One Big Fluke

In the 1500s cheesemakers began using annatto (seeds from the tropical achiote tree) to color their cheese orange. Why?

At the time the best cheeses had an orangey hue. This was caused by carotene (vitamin A) in cow's milk. The carotene came from good grass. Good grass made fat cows. Fat cows made fat milk. Fat milk made good cheese. Thus, eaters of cheese could identify the good stuff by an orange rind.

As a consumer of cheese, looking for the orange cue was a lot easier than trying to find out what the cows ate. Cheesemakers using annatto took advantage of this by faking the cue. Regardless of what their cows ate, their cheese would seem high quality because of the orange annatto dye they added. Consumers didn't know the difference and ended up buying inferior cheese.

The practice of using annatto continues to this day. Unsurprisingly, similar strategies are used elsewhere. The analog of cheese's orange color in software development is the performance benchmark. Benchmarks are cues that let us compare many types of systems and make good decisions. Benchmarks also provide an opportunity to get the wrong impression.

PayPal's engineering team recently posted details of how reimplementing their application platform in Node.js led to vast improvements. It's an interesting write-up, with charts and statistics to make the case. Their conclusion is they'll use Node.js for all new consumer-facing web apps.

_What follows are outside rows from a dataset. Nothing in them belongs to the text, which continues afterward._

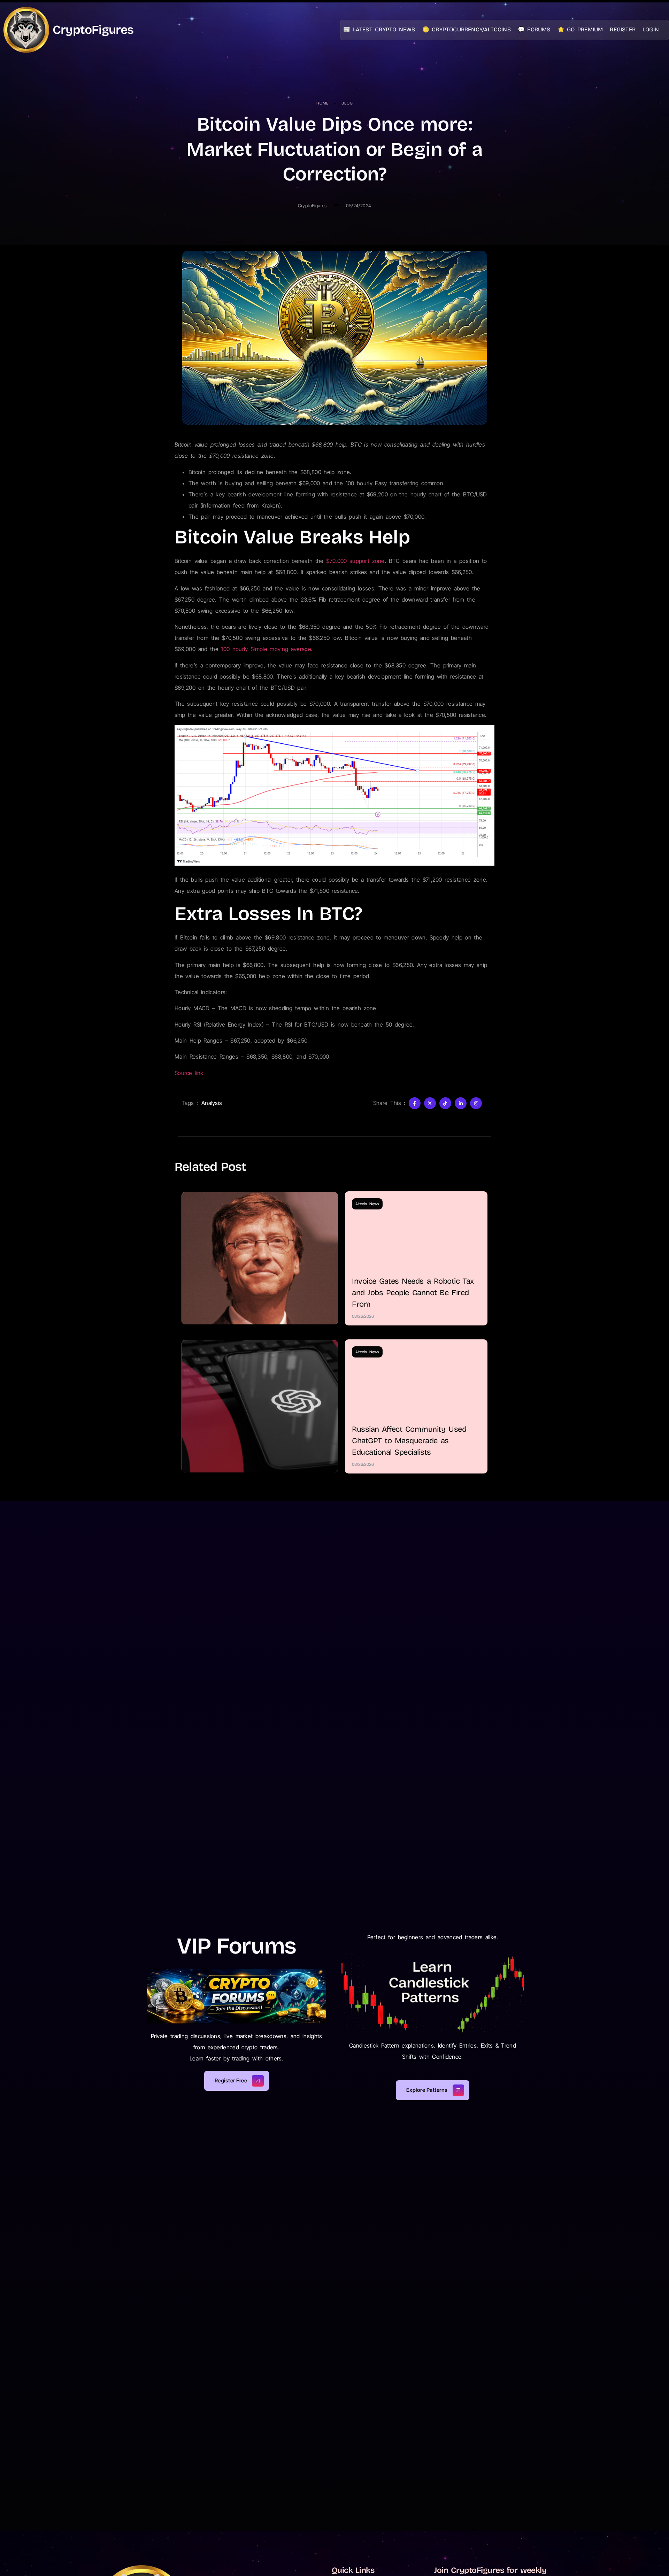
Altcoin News (367, 1203)
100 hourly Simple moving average (266, 648)
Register (623, 29)
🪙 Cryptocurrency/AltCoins (466, 29)
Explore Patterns (427, 2089)
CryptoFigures (93, 29)
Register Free (231, 2080)
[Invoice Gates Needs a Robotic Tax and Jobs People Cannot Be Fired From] (260, 1258)
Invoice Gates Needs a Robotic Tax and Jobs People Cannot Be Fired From (413, 1293)
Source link (189, 1072)
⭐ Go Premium (580, 29)
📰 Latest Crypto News (379, 29)
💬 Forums (534, 29)
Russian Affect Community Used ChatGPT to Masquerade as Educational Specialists (409, 1441)
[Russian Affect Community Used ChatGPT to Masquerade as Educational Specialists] (260, 1406)
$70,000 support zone (355, 560)
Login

With general statements like "double the requests per second" and "35% decrease in the average response time" the post implies that you should be using Node.js for all your web apps, too. But how do you know they aren't just dyeing the cheese orange?

To make an informed decision I need to know what the cows ate:

Why was their old system slow? What were the sources of latency? Why couldn't they be remedied?
On their application servers, how slow is a null request? How much of the overhead is out of their control?
If they reimplemented the same system using Java like before, but from scratch, how much faster would it be?
If they reimplemented in a third environment like Python or Go or C, how would it compare?
and many more...

Questions like these are difficult to answer. Rigorous experiments to test Node.js versus Java for the full system would be expensive. This is why we, as software engineers, seek out benchmarks. Unfortunately, benchmarks are easily gamed and often not comparable. I'm not saying PayPal's team is trying to deliberately mislead people. I'm wary because it's easy to do benchmarks incorrectly (and a sample size of one is not representative).

This is why I'm conservative about adopting new tools. I'll read about new stuff. I'll try to gain some familiarity through first-hand experience. I'll listen to the opinions of engineers I know and respect about what's new. But I'm skeptical of sources I don't know and success stories that seem too good to be true. I prefer to move slow. I'd rather know what the cows ate than risk buying dyed cheese.

(PS: Butter is dyed yellow for exactly the same reason.)

27 December 2013

Dyeing the cheese orange – Beware of benchmarks